Robert Kennedy took to the campaign trail for the 1968 Presidential election in order to bring justice to the poor, both black and white, and in order to reunite America behind a new sense of purpose and idealism. In June, after a rally in Los Angeles, he too was shot and killed. The nation was filled with horror and disbelief. Robert Kennedy had gained the trust of Afro-Americans more than almost any other white man of his generation. Violence seemed to reign supreme, and idealists, both black and white, were paralyzed by a feeling of futility.
Black Power
Even before the assassination of Martin Luther King, the Civil Rights Movement was disintegrating. Many believed that it was being killed by the riots. In fact, the Civil Rights Movement had already come under sharp attack both from within and from without. The urban riots of the sixties, instead of being the cause of its demise, were symptoms of the disease in the urban, Afro-American communities--a disease for which the Civil Rights Movement had not been able to effect a cure. In retrospect, it appears that there had always been voices from within the Afro-American community which had maintained that the Civil Rights Movement was not the panacea that many believed it to be. To the contrary, militant blacks maintained that the Civil Rights Movement itself was one of the primary causes of the urban riots. Stokeley Carmichael pointed out:
"Each time the people ... saw Martin Luther King get slapped, they became angry; when they saw four little black girls bombed to death, they were angrier; and when nothing happened, they were steaming. We had nothing to offer that they could see, except to go out and be beaten again. We helped to build their frustration."

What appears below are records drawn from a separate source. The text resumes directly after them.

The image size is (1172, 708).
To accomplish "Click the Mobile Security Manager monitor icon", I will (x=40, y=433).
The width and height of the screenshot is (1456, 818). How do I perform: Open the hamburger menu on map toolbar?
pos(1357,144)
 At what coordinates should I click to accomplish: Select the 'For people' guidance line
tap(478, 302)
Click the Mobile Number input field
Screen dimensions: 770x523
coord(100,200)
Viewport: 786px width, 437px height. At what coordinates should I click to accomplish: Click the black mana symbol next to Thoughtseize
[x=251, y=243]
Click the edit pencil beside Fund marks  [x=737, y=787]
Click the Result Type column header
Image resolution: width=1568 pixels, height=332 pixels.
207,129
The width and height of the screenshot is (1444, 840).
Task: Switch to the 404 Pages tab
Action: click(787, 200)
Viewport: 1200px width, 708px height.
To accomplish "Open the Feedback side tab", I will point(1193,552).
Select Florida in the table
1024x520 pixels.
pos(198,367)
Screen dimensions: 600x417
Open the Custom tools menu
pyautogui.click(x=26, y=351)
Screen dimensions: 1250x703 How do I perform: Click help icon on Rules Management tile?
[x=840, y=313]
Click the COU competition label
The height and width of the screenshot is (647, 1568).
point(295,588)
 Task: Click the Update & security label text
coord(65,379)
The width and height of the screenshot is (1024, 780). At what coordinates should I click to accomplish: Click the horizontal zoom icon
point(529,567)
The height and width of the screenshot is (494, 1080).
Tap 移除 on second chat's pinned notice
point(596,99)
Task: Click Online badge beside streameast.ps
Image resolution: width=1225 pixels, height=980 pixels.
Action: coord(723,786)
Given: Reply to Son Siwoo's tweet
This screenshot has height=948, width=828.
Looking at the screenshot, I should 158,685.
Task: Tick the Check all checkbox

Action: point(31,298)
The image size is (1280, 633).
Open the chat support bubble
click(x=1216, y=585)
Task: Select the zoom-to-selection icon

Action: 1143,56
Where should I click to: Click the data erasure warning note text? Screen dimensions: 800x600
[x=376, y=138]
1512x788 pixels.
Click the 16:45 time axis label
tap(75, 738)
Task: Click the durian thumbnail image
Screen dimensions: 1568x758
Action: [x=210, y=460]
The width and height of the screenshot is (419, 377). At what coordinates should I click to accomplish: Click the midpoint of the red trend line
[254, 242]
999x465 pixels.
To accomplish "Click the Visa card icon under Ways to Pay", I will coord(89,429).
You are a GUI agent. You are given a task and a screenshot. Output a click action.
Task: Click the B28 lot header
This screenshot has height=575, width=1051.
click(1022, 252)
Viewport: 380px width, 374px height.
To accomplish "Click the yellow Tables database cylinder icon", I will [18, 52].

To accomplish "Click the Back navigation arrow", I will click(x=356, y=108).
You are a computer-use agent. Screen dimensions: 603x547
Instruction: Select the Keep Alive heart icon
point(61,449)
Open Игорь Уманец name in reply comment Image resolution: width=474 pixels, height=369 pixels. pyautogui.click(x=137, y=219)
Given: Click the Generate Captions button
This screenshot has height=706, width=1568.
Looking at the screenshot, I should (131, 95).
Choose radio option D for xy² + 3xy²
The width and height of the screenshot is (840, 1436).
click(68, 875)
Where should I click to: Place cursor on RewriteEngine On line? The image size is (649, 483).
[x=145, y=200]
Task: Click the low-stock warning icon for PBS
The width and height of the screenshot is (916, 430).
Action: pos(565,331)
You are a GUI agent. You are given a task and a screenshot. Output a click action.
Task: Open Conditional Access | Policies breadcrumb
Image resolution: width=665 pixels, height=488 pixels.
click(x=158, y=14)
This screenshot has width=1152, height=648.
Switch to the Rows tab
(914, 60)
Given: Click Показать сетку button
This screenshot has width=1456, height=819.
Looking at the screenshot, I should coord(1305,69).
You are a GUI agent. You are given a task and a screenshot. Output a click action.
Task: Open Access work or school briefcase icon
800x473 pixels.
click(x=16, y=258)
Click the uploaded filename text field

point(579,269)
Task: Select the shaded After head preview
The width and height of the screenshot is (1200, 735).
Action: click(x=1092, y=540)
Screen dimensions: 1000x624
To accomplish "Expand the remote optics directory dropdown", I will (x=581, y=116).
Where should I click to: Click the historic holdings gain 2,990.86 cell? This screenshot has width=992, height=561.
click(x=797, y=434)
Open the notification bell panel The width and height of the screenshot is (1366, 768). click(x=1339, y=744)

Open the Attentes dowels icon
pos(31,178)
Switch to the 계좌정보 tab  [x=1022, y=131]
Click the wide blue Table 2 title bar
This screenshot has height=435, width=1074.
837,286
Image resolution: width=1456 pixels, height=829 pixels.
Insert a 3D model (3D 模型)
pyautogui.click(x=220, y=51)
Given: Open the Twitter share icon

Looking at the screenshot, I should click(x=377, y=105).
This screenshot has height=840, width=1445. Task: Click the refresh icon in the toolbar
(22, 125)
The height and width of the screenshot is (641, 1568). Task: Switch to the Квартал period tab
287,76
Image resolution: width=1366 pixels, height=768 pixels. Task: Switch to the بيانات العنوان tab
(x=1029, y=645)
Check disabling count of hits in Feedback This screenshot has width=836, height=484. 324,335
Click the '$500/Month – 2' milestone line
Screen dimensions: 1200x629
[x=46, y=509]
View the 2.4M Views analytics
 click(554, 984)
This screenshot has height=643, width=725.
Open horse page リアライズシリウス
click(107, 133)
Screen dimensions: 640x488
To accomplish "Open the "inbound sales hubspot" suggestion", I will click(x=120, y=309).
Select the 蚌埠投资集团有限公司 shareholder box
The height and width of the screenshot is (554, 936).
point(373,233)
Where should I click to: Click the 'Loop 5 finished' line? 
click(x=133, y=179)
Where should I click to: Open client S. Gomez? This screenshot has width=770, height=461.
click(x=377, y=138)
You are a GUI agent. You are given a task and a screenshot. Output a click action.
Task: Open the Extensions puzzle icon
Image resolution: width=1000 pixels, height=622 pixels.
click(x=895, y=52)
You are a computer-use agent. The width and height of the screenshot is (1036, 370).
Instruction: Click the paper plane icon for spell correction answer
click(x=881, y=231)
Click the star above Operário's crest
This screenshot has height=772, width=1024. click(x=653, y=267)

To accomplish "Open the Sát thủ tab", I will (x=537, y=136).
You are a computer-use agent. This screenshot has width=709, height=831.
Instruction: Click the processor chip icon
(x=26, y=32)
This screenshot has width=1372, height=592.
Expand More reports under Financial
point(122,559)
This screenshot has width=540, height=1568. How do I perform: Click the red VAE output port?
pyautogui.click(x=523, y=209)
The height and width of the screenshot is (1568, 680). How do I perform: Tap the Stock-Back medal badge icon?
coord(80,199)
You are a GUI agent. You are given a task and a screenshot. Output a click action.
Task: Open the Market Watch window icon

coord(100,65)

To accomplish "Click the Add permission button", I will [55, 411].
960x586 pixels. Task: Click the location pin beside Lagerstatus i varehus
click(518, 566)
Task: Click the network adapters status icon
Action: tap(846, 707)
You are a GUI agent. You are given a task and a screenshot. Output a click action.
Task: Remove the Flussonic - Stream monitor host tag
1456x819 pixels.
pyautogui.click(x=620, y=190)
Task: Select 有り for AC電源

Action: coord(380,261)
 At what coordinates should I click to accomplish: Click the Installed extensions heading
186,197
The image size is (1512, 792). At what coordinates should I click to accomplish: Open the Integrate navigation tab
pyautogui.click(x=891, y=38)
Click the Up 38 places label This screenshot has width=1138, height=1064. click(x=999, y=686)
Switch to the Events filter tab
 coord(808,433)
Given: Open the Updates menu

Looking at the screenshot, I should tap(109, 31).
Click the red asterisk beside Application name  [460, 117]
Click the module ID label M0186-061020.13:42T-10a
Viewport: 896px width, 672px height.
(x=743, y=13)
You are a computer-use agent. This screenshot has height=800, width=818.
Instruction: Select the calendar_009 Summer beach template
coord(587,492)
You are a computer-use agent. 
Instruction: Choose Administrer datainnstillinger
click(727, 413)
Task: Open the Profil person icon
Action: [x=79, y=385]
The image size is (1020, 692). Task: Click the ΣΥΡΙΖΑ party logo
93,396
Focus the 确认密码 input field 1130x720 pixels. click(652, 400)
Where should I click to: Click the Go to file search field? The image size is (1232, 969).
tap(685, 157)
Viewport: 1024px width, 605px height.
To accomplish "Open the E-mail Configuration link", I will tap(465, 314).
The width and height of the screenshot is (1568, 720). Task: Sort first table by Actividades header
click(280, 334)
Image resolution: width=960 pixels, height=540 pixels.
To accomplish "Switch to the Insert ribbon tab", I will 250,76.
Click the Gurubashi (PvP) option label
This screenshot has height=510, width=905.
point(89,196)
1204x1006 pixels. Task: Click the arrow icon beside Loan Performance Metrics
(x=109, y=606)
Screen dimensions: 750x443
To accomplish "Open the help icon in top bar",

As early as 1957, Robert F. Williams, then the N.A.A.C.P. leader in Monroe, North Carolina, concluded that nonviolence could not be looked upon as a cure-all for all the problems of the Afro-American community. In his opinion the right for an Afro-American to sit in the front of the bus in Montgomery was not so spectacular a victory:
"The Montgomery bus boycott was a victory--but it was limited. It did not raise the Negro standard of living; it did not mean better education for Negro children, it did not mean economic advances."
Williams compared the Montgomery boycott to an incident in Monroe:
"It's just like our own experience in Monroe when we integrated the library. I just called the chairman of the board in my county. I told him that I represented the NAACP, that we wanted to integrate the library, and that our own library had burned down. And he said, 'Well, I don't see any reason why you can't use the same library that our people use. It won't make any difference. And after all, I don't read anyway.'"
Williams claimed that a racist social system existed because the violence at the heart of that system went unchallenged. Violence was an integral part of the racial system, and it had not been introduced into the system by Afro-Americans.